Exercise task.
Convert the data below into a Markdown table with the columns Row and Line. Number each non-blank line in order and skip the blank ones.

Data entries.
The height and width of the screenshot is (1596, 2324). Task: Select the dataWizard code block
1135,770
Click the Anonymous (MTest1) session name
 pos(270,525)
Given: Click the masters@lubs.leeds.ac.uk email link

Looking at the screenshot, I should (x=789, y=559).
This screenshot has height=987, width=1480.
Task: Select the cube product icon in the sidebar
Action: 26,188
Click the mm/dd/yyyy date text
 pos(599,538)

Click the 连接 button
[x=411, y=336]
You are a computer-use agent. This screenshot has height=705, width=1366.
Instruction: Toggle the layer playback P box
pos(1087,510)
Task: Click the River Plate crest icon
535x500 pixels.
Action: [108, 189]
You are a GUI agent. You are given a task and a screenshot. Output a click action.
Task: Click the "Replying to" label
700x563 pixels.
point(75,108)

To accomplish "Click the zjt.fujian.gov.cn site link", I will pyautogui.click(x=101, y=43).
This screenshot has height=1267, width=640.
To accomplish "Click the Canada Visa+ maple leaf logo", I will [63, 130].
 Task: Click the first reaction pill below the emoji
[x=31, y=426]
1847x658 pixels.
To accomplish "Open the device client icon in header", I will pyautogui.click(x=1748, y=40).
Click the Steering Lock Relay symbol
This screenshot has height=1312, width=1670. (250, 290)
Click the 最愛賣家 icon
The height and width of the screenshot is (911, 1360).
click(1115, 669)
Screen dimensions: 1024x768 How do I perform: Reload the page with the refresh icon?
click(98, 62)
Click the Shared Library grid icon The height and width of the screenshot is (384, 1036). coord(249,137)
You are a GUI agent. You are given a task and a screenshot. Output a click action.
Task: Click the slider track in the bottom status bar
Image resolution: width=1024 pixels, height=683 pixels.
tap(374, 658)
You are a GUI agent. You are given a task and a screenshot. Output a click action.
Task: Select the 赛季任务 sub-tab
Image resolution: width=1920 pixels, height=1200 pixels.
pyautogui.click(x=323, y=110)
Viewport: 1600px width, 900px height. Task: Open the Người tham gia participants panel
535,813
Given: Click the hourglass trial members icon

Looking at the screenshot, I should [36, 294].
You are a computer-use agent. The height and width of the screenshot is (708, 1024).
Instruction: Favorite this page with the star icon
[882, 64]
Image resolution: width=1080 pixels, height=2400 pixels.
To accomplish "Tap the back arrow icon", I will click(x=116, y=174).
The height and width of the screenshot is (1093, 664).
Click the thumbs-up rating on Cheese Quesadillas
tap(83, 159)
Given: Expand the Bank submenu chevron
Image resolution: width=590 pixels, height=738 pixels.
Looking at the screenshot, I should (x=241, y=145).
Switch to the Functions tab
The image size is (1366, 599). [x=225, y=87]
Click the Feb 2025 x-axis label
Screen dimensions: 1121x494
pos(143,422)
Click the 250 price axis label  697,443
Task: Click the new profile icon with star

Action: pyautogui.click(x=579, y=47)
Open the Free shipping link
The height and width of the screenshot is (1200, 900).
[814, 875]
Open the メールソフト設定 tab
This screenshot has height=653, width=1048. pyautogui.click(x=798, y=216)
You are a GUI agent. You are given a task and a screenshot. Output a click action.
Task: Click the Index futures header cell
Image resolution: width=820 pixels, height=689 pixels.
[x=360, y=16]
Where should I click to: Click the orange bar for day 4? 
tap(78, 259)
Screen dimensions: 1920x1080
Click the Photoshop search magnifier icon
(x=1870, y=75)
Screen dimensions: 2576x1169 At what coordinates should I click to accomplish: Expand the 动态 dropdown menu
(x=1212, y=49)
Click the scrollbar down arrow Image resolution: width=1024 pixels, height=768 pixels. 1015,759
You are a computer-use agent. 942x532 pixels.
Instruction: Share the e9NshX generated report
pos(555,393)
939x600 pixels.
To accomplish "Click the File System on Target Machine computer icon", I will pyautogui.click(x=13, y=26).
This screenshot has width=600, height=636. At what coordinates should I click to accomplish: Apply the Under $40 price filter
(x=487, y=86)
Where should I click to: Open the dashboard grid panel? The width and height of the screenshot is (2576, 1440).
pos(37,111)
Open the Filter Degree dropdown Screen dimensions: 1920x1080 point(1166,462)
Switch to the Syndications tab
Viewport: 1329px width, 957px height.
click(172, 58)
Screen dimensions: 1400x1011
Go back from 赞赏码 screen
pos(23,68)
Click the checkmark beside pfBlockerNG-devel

Reply to the exercise.
| Row | Line |
|---|---|
| 1 | The height and width of the screenshot is (1596, 2324). Task: Select the dataWizard code block |
| 2 | 1135,770 |
| 3 | Click the Anonymous (MTest1) session name |
| 4 |  pos(270,525) |
| 5 | Given: Click the masters@lubs.leeds.ac.uk email link |
| 6 | Looking at the screenshot, I should (x=789, y=559). |
| 7 | This screenshot has height=987, width=1480. |
| 8 | Task: Select the cube product icon in the sidebar |
| 9 | Action: 26,188 |
| 10 | Click the mm/dd/yyyy date text |
| 11 |  pos(599,538) |
| 12 | Click the 连接 button |
| 13 | [x=411, y=336] |
| 14 | You are a computer-use agent. This screenshot has height=705, width=1366. |
| 15 | Instruction: Toggle the layer playback P box |
| 16 | pos(1087,510) |
| 17 | Task: Click the River Plate crest icon |
| 18 | 535x500 pixels. |
| 19 | Action: [108, 189] |
| 20 | You are a GUI agent. You are given a task and a screenshot. Output a click action. |
| 21 | Task: Click the "Replying to" label |
| 22 | 700x563 pixels. |
| 23 | point(75,108) |
| 24 | To accomplish "Click the zjt.fujian.gov.cn site link", I will pyautogui.click(x=101, y=43). |
| 25 | This screenshot has height=1267, width=640. |
| 26 | To accomplish "Click the Canada Visa+ maple leaf logo", I will [63, 130]. |
| 27 |  Task: Click the first reaction pill below the emoji |
| 28 | [x=31, y=426] |
| 29 | 1847x658 pixels. |
| 30 | To accomplish "Open the device client icon in header", I will pyautogui.click(x=1748, y=40). |
| 31 | Click the Steering Lock Relay symbol |
| 32 | This screenshot has height=1312, width=1670. (250, 290) |
| 33 | Click the 最愛賣家 icon |
| 34 | The height and width of the screenshot is (911, 1360). |
| 35 | click(1115, 669) |
| 36 | Screen dimensions: 1024x768 How do I perform: Reload the page with the refresh icon? |
| 37 | click(98, 62) |
| 38 | Click the Shared Library grid icon The height and width of the screenshot is (384, 1036). coord(249,137) |
| 39 | You are a GUI agent. You are given a task and a screenshot. Output a click action. |
| 40 | Task: Click the slider track in the bottom status bar |
| 41 | Image resolution: width=1024 pixels, height=683 pixels. |
| 42 | tap(374, 658) |
| 43 | You are a GUI agent. You are given a task and a screenshot. Output a click action. |
| 44 | Task: Select the 赛季任务 sub-tab |
| 45 | Image resolution: width=1920 pixels, height=1200 pixels. |
| 46 | pyautogui.click(x=323, y=110) |
| 47 | Viewport: 1600px width, 900px height. Task: Open the Người tham gia participants panel |
| 48 | 535,813 |
| 49 | Given: Click the hourglass trial members icon |
| 50 | Looking at the screenshot, I should [36, 294]. |
| 51 | You are a computer-use agent. The height and width of the screenshot is (708, 1024). |
| 52 | Instruction: Favorite this page with the star icon |
| 53 | [882, 64] |
| 54 | Image resolution: width=1080 pixels, height=2400 pixels. |
| 55 | To accomplish "Tap the back arrow icon", I will click(x=116, y=174). |
| 56 | The height and width of the screenshot is (1093, 664). |
| 57 | Click the thumbs-up rating on Cheese Quesadillas |
| 58 | tap(83, 159) |
| 59 | Given: Expand the Bank submenu chevron |
| 60 | Image resolution: width=590 pixels, height=738 pixels. |
| 61 | Looking at the screenshot, I should (x=241, y=145). |
| 62 | Switch to the Functions tab |
| 63 | The image size is (1366, 599). [x=225, y=87] |
| 64 | Click the Feb 2025 x-axis label |
| 65 | Screen dimensions: 1121x494 |
| 66 | pos(143,422) |
| 67 | Click the 250 price axis label  697,443 |
| 68 | Task: Click the new profile icon with star |
| 69 | Action: pyautogui.click(x=579, y=47) |
| 70 | Open the Free shipping link |
| 71 | The height and width of the screenshot is (1200, 900). |
| 72 | [814, 875] |
| 73 | Open the メールソフト設定 tab |
| 74 | This screenshot has height=653, width=1048. pyautogui.click(x=798, y=216) |
| 75 | You are a GUI agent. You are given a task and a screenshot. Output a click action. |
| 76 | Task: Click the Index futures header cell |
| 77 | Image resolution: width=820 pixels, height=689 pixels. |
| 78 | [x=360, y=16] |
| 79 | Where should I click to: Click the orange bar for day 4?  |
| 80 | tap(78, 259) |
| 81 | Screen dimensions: 1920x1080 |
| 82 | Click the Photoshop search magnifier icon |
| 83 | (x=1870, y=75) |
| 84 | Screen dimensions: 2576x1169 At what coordinates should I click to accomplish: Expand the 动态 dropdown menu |
| 85 | (x=1212, y=49) |
| 86 | Click the scrollbar down arrow Image resolution: width=1024 pixels, height=768 pixels. 1015,759 |
| 87 | You are a computer-use agent. 942x532 pixels. |
| 88 | Instruction: Share the e9NshX generated report |
| 89 | pos(555,393) |
| 90 | 939x600 pixels. |
| 91 | To accomplish "Click the File System on Target Machine computer icon", I will pyautogui.click(x=13, y=26). |
| 92 | This screenshot has width=600, height=636. At what coordinates should I click to accomplish: Apply the Under $40 price filter |
| 93 | (x=487, y=86) |
| 94 | Where should I click to: Open the dashboard grid panel? The width and height of the screenshot is (2576, 1440). |
| 95 | pos(37,111) |
| 96 | Open the Filter Degree dropdown Screen dimensions: 1920x1080 point(1166,462) |
| 97 | Switch to the Syndications tab |
| 98 | Viewport: 1329px width, 957px height. |
| 99 | click(172, 58) |
| 100 | Screen dimensions: 1400x1011 |
| 101 | Go back from 赞赏码 screen |
| 102 | pos(23,68) |
| 103 | Click the checkmark beside pfBlockerNG-devel |